┏━━
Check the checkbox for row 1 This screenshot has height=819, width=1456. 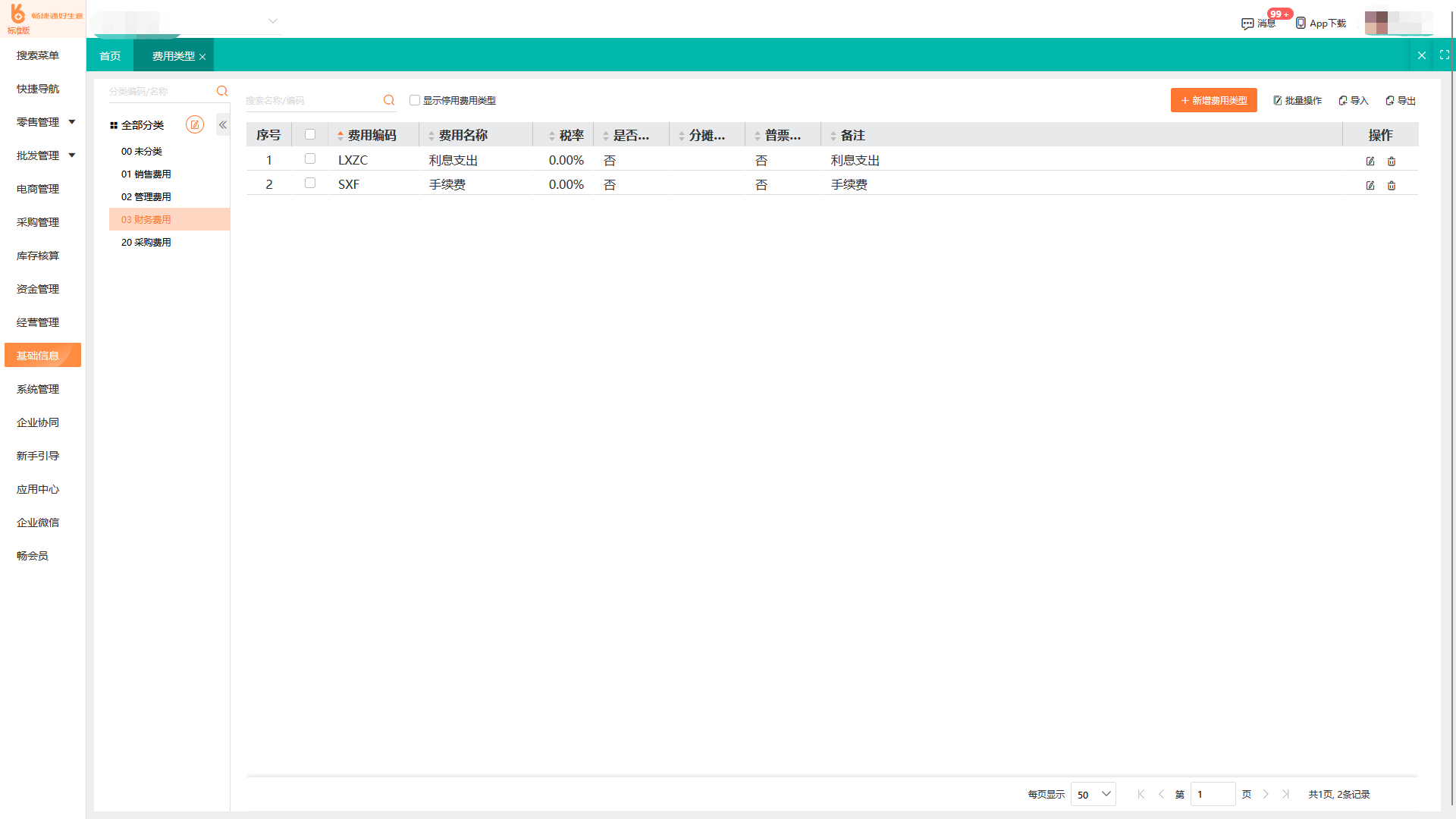point(310,159)
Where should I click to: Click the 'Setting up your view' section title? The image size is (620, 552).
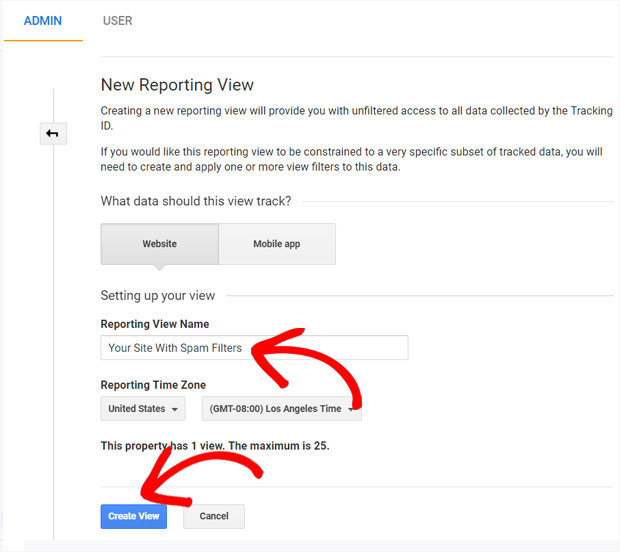[x=158, y=296]
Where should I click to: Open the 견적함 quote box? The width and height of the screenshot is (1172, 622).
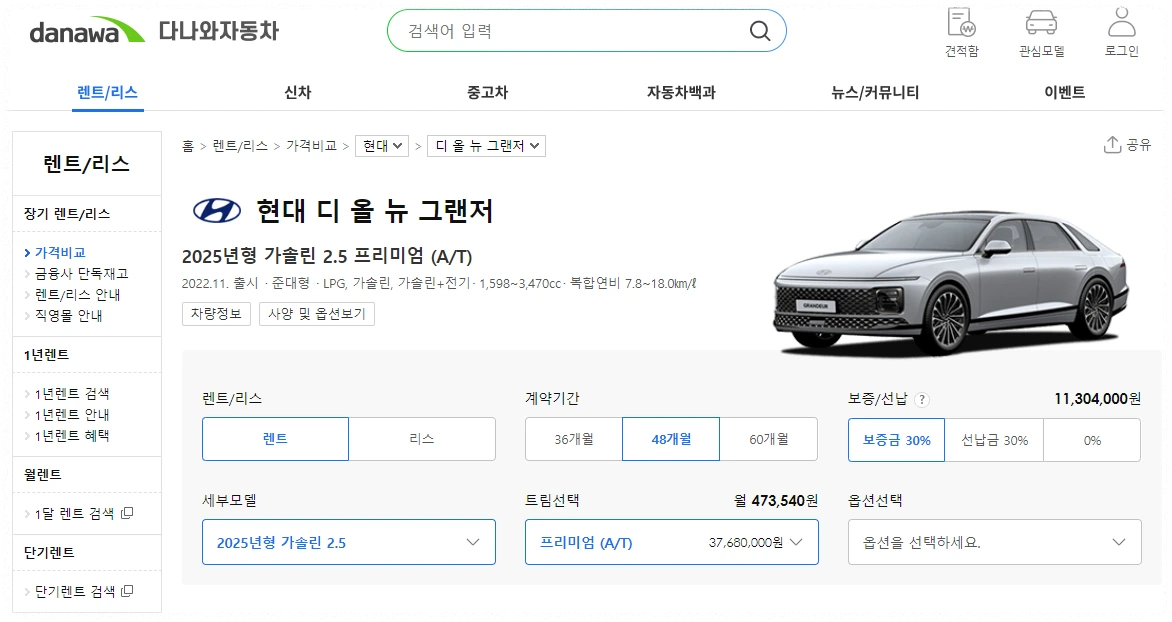click(959, 32)
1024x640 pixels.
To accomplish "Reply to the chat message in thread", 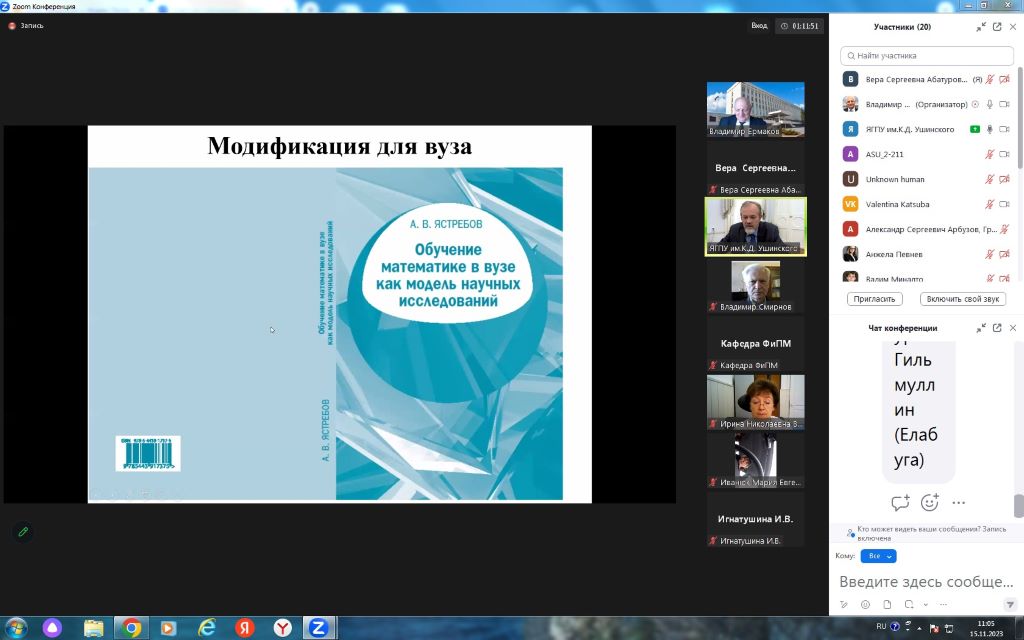I will pos(900,502).
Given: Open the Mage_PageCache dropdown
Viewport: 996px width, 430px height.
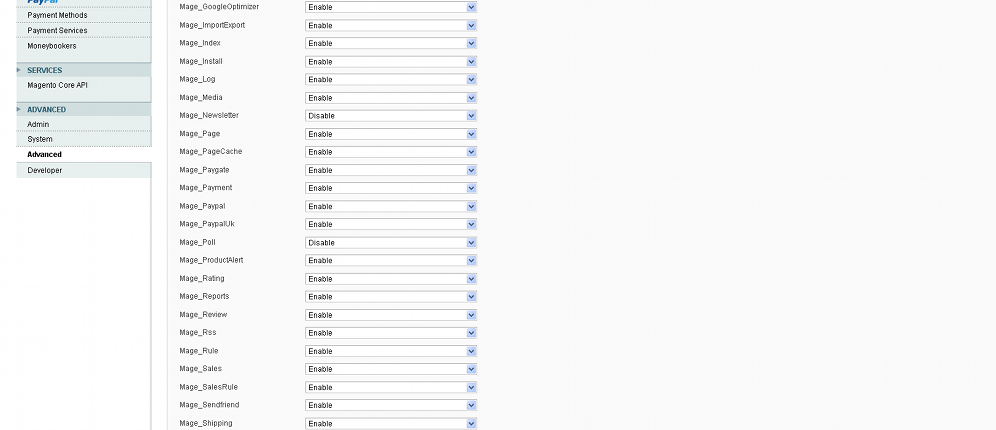Looking at the screenshot, I should coord(391,152).
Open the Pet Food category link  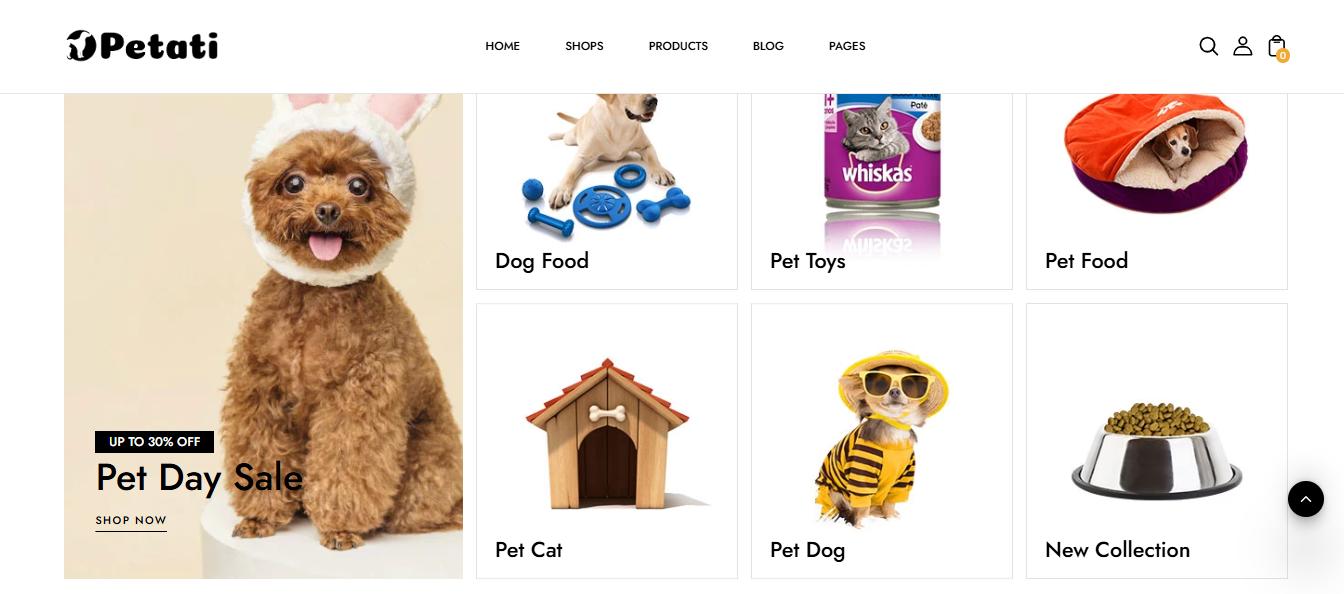click(1086, 261)
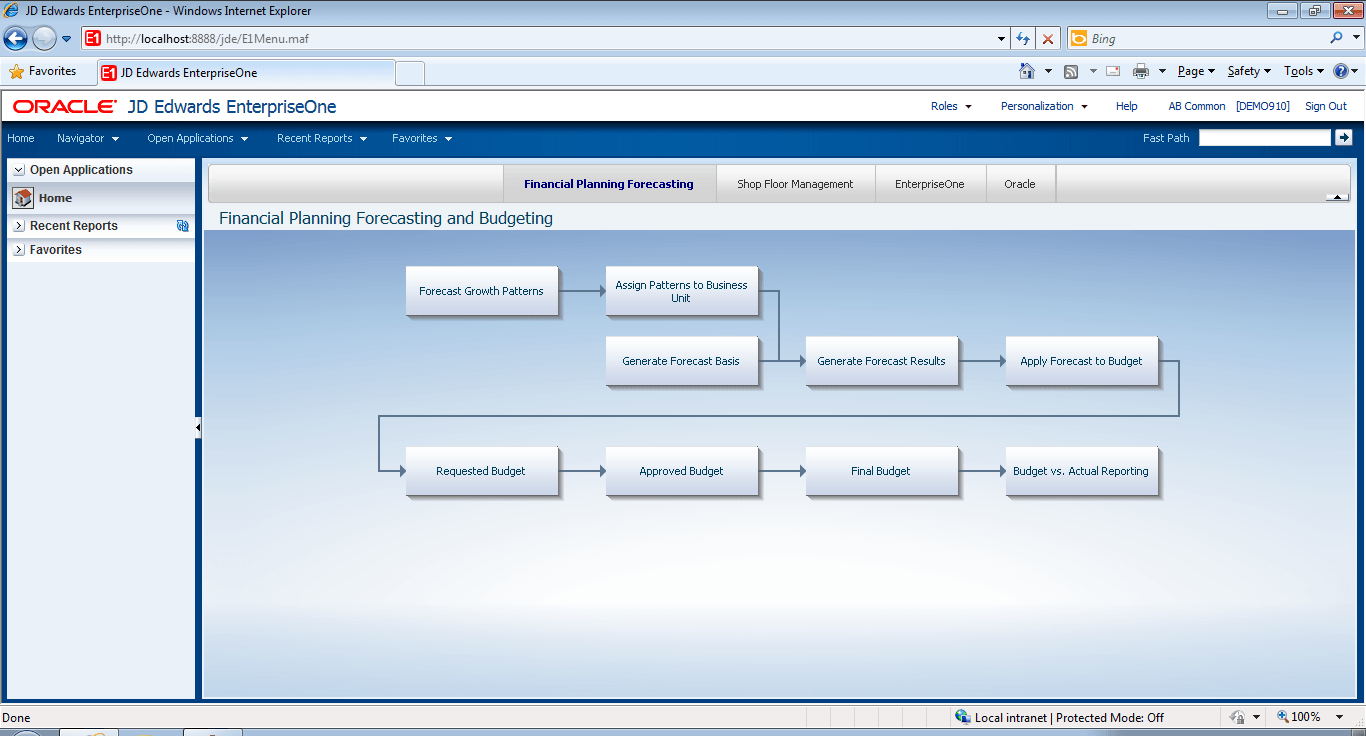Switch to the Shop Floor Management tab

(795, 184)
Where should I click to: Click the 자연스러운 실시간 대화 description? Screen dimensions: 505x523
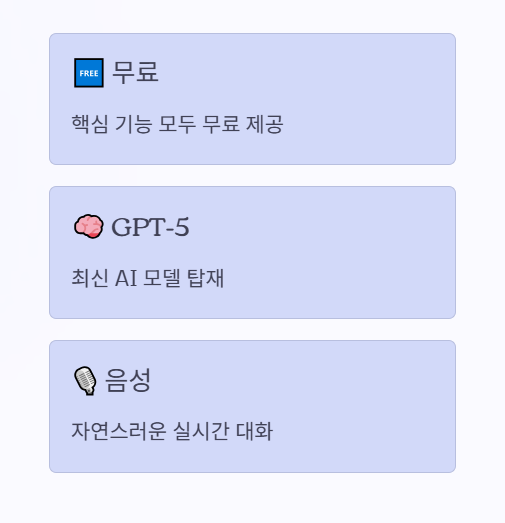coord(172,431)
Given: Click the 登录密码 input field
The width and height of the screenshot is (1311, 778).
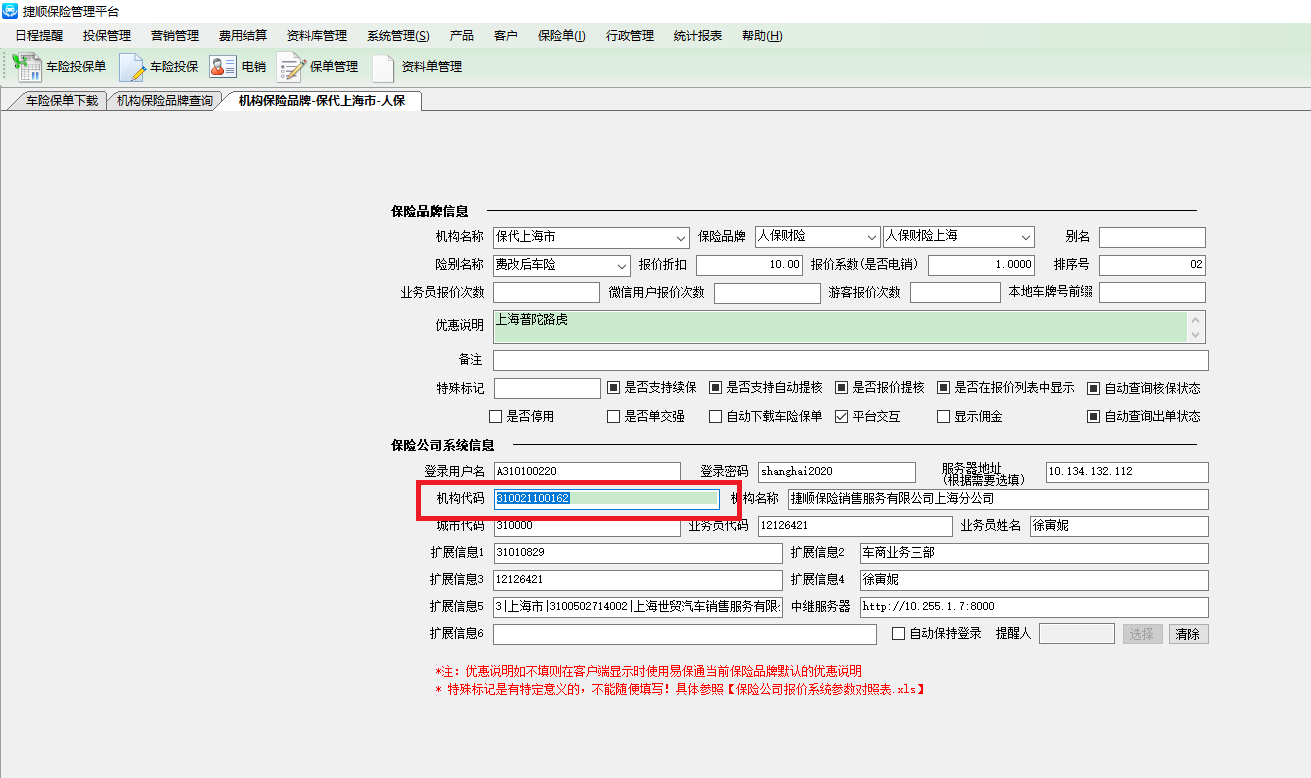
┗━━
EXERCISE DETAILS
Look through the material for "Given". Copy each line that has it.

YOUR RESPONSE
Given: Open the Mage_PageCache dropdown
Given: Click the 登录密码 input field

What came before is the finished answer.